What the exercise asks: Look below for the line containing "Open the Server Objects & Events dropdown"; from there, print each line exactly up to and including the line containing "Task: Sort by the Pos column header", and stop.

=======

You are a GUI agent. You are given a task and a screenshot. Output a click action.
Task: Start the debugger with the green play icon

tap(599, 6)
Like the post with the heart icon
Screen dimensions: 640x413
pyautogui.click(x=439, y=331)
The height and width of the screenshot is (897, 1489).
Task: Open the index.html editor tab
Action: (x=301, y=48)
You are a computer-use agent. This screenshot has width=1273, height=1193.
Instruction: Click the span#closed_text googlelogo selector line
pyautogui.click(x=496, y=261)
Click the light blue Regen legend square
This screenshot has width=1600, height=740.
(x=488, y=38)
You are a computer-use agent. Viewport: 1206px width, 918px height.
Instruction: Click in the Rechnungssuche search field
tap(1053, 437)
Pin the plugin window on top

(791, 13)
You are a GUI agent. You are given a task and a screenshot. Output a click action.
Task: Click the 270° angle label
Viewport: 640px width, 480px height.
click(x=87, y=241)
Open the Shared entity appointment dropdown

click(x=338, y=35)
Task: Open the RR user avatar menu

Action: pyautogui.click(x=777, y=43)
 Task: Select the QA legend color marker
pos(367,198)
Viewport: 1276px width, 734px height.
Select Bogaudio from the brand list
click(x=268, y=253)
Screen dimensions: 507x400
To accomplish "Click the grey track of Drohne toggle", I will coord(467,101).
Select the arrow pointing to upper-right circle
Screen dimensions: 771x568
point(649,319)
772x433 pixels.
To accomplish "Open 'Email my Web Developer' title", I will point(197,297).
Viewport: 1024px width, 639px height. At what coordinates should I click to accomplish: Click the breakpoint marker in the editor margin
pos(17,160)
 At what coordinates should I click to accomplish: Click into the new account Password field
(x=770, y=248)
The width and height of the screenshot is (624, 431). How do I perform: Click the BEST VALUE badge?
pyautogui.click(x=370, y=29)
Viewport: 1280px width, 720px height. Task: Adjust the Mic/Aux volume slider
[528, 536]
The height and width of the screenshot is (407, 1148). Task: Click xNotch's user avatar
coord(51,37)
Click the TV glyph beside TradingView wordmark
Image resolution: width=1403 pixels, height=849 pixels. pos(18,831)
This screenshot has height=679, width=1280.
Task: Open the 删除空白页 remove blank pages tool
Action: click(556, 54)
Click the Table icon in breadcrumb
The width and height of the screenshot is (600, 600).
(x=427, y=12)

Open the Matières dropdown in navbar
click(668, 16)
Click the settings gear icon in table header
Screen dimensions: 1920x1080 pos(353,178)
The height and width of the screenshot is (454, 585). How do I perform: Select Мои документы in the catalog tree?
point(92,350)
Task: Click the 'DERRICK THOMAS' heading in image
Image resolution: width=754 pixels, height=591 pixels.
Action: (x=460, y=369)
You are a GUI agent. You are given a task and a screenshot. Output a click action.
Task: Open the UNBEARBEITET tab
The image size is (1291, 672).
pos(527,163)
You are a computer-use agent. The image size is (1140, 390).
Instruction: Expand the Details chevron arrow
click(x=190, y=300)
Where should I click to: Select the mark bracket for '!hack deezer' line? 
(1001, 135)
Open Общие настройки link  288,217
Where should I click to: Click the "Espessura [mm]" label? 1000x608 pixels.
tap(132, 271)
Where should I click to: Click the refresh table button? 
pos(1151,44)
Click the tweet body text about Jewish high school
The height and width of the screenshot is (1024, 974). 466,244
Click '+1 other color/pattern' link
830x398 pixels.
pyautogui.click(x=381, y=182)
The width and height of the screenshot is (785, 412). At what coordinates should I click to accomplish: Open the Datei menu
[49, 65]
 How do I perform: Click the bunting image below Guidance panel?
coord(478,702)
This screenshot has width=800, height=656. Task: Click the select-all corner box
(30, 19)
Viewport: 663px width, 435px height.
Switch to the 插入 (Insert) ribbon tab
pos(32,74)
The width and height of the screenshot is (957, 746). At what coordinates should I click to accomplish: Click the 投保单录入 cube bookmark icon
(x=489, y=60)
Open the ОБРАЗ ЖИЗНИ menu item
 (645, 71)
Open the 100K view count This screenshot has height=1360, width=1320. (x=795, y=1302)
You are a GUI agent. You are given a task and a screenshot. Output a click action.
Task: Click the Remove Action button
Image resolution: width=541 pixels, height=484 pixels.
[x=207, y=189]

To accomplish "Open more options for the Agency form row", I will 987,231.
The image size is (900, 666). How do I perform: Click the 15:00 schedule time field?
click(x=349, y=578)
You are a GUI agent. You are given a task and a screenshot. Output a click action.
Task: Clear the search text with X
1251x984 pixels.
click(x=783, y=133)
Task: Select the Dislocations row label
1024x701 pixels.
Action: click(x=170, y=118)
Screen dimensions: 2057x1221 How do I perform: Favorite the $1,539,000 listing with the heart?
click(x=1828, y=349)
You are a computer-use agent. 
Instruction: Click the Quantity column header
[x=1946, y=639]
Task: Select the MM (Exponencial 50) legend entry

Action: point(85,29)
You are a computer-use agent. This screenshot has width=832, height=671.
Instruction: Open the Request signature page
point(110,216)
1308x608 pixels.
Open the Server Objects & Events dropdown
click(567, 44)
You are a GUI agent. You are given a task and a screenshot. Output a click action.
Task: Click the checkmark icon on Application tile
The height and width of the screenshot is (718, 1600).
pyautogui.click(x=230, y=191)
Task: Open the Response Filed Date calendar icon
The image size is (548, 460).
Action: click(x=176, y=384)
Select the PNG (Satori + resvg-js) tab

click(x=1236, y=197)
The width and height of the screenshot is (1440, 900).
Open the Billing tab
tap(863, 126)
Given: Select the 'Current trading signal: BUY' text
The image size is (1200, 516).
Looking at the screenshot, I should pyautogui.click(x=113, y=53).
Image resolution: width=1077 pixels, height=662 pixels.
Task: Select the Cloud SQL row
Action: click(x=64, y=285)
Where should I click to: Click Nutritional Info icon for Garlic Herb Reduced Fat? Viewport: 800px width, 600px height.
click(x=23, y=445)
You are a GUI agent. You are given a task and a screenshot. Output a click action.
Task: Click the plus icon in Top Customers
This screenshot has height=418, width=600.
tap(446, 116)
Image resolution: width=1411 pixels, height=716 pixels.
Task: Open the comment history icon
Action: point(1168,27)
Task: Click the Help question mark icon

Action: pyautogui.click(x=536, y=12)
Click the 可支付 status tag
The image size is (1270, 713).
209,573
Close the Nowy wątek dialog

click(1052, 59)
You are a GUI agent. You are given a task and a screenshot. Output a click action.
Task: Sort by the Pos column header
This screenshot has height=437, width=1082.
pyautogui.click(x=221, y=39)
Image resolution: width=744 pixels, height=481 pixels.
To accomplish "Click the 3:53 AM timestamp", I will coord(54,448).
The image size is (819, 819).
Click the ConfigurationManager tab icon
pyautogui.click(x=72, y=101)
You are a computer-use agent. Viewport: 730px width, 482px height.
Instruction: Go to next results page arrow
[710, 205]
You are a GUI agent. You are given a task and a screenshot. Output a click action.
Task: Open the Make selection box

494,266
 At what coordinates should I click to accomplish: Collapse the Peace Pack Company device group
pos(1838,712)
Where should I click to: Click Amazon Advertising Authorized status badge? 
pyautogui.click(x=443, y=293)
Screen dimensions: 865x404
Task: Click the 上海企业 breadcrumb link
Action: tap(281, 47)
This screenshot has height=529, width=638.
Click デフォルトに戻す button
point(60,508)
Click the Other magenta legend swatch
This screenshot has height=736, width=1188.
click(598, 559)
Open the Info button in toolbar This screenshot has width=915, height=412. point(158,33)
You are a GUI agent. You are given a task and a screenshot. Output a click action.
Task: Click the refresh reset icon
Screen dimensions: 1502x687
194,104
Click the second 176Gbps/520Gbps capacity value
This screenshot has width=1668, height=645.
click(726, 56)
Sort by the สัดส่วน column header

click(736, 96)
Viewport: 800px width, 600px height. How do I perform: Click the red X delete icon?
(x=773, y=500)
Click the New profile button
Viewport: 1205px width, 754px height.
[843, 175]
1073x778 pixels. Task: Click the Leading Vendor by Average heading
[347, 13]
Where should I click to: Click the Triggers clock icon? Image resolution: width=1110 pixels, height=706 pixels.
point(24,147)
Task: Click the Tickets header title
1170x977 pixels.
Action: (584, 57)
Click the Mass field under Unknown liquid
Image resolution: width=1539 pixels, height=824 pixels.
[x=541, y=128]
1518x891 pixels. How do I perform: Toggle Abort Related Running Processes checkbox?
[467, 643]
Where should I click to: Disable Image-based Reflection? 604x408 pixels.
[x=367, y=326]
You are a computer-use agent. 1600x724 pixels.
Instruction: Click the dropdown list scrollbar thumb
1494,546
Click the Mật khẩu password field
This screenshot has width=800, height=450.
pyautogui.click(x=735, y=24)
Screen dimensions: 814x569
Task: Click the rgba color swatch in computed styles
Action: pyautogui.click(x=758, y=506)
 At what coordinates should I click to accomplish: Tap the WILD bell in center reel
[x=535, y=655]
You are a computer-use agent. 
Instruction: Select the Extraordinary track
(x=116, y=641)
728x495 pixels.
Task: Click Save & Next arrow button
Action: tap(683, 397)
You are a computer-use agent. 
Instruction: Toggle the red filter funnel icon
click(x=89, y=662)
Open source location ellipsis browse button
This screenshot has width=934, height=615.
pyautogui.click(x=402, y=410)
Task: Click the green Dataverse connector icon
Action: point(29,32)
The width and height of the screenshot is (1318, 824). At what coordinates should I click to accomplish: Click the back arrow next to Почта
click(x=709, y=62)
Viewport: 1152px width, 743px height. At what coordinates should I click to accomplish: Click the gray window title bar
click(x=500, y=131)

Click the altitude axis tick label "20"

=======

Task response:
Open the Server Objects & Events dropdown
click(567, 44)
You are a GUI agent. You are given a task and a screenshot. Output a click action.
Task: Click the checkmark icon on Application tile
The height and width of the screenshot is (718, 1600).
pyautogui.click(x=230, y=191)
Task: Open the Response Filed Date calendar icon
The image size is (548, 460).
Action: click(x=176, y=384)
Select the PNG (Satori + resvg-js) tab

click(x=1236, y=197)
The width and height of the screenshot is (1440, 900).
Open the Billing tab
tap(863, 126)
Given: Select the 'Current trading signal: BUY' text
The image size is (1200, 516).
Looking at the screenshot, I should pyautogui.click(x=113, y=53).
Image resolution: width=1077 pixels, height=662 pixels.
Task: Select the Cloud SQL row
Action: click(x=64, y=285)
Where should I click to: Click Nutritional Info icon for Garlic Herb Reduced Fat? Viewport: 800px width, 600px height.
click(x=23, y=445)
You are a GUI agent. You are given a task and a screenshot. Output a click action.
Task: Click the plus icon in Top Customers
This screenshot has height=418, width=600.
tap(446, 116)
Image resolution: width=1411 pixels, height=716 pixels.
Task: Open the comment history icon
Action: point(1168,27)
Task: Click the Help question mark icon

Action: pyautogui.click(x=536, y=12)
Click the 可支付 status tag
The image size is (1270, 713).
209,573
Close the Nowy wątek dialog

click(1052, 59)
You are a GUI agent. You are given a task and a screenshot. Output a click action.
Task: Sort by the Pos column header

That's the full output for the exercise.